TASK DESCRIPTION: Rewrite the stretch from the line containing "Click the Spot Weld node gear icon" through the line containing "(x=214, y=111)", replacing "gear icon" with "settings icon" and leaving everything else unchanged.

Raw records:
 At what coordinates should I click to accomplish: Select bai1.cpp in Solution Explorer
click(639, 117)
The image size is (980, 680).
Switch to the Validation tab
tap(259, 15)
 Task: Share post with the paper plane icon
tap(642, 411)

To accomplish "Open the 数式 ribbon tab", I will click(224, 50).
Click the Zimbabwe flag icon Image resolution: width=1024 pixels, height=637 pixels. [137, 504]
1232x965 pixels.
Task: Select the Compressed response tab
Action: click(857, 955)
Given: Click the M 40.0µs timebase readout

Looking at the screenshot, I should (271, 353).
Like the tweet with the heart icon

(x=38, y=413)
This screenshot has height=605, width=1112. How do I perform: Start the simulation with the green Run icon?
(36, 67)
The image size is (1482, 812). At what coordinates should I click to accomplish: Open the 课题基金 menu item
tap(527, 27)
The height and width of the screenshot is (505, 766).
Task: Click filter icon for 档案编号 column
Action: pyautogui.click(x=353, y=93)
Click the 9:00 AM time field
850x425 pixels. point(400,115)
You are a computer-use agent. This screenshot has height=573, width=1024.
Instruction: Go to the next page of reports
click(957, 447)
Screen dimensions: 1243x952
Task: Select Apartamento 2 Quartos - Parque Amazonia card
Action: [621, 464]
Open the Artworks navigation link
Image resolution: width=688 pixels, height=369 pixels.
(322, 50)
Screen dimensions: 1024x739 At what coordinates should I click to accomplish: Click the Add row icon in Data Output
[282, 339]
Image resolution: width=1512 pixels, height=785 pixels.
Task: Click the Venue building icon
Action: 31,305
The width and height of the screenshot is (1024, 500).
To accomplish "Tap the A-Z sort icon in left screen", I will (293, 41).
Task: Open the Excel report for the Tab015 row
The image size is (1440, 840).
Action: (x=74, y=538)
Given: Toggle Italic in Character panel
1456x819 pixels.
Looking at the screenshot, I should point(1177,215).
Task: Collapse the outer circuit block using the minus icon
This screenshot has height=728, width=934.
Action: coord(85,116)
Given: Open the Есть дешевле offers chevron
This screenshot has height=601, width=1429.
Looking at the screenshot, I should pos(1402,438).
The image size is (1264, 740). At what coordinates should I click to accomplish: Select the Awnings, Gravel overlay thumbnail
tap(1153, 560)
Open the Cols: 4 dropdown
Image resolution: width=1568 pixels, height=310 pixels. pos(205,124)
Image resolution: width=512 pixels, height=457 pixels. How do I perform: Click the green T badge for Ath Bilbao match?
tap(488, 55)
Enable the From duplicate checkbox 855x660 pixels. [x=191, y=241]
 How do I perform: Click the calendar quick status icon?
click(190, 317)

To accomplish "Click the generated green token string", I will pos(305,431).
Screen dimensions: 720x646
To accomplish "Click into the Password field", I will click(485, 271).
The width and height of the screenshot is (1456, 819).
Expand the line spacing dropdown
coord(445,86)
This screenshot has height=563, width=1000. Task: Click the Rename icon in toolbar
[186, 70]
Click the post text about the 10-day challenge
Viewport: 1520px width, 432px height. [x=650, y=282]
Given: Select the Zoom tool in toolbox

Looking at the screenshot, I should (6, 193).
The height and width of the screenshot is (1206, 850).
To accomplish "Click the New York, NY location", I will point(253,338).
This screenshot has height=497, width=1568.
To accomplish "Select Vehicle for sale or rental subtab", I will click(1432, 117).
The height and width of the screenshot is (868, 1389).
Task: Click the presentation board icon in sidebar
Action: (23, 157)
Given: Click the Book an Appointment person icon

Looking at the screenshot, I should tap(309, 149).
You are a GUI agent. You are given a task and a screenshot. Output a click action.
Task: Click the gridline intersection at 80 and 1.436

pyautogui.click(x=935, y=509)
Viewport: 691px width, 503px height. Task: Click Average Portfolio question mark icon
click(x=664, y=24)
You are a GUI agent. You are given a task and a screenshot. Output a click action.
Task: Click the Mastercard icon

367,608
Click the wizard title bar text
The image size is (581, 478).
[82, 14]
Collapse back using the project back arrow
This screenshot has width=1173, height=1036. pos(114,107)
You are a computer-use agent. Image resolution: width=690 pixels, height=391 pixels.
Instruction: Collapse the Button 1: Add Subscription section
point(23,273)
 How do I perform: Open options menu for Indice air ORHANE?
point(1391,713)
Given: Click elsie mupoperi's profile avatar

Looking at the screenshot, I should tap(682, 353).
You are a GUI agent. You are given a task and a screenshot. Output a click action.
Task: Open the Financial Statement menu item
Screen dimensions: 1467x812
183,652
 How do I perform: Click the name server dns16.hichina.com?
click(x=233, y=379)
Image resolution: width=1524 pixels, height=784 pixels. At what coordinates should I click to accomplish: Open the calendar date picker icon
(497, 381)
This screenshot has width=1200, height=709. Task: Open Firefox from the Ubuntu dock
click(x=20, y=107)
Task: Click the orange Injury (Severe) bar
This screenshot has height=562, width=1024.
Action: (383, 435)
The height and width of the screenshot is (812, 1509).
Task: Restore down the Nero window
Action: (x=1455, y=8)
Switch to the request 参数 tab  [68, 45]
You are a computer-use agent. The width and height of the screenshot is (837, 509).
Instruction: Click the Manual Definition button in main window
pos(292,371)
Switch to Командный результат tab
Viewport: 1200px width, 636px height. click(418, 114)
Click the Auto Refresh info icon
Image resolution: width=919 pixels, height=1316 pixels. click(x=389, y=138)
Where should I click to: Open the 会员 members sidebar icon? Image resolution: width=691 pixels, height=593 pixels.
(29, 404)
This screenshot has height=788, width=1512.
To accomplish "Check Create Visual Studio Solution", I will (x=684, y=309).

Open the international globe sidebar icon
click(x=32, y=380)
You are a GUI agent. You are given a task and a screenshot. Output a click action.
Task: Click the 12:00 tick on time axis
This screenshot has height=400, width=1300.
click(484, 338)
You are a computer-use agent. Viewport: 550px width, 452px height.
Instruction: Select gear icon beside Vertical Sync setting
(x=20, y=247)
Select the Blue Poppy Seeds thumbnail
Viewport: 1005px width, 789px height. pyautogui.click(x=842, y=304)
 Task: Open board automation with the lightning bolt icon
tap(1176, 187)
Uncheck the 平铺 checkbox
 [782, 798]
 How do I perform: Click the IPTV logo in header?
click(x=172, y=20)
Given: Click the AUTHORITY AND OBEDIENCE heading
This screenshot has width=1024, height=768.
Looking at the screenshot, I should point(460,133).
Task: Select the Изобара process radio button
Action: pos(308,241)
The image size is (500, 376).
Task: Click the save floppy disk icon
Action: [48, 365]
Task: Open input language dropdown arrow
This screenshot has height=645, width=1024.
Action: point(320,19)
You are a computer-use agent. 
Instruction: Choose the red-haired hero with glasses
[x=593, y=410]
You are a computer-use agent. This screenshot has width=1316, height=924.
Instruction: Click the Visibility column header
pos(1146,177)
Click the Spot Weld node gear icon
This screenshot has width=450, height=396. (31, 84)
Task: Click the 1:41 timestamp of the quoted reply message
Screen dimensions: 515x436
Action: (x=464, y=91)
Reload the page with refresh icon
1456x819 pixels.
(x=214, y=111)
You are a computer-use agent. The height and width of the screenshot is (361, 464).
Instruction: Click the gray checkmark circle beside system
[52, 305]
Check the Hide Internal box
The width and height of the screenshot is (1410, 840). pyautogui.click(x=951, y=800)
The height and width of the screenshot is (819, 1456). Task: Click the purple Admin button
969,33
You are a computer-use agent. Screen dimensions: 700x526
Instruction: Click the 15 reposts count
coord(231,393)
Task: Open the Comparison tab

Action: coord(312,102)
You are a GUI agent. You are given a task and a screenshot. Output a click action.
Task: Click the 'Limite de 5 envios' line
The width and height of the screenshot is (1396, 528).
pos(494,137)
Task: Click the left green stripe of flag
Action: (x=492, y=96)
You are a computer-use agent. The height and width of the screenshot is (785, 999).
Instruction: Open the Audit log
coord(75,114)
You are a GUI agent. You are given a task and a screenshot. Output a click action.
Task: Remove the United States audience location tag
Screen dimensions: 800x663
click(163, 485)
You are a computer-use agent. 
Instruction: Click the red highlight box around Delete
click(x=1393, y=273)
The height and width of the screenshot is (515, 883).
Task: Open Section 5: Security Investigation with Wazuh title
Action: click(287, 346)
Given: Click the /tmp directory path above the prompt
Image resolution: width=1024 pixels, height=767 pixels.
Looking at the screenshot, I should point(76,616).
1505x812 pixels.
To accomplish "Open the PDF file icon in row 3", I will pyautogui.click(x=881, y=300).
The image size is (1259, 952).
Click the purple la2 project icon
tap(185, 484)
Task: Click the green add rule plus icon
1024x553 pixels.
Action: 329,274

RESULT OF THE EXERCISE:
Click the Spot Weld node settings icon
This screenshot has width=450, height=396. (31, 84)
Task: Click the 1:41 timestamp of the quoted reply message
Screen dimensions: 515x436
Action: (x=464, y=91)
Reload the page with refresh icon
1456x819 pixels.
(x=214, y=111)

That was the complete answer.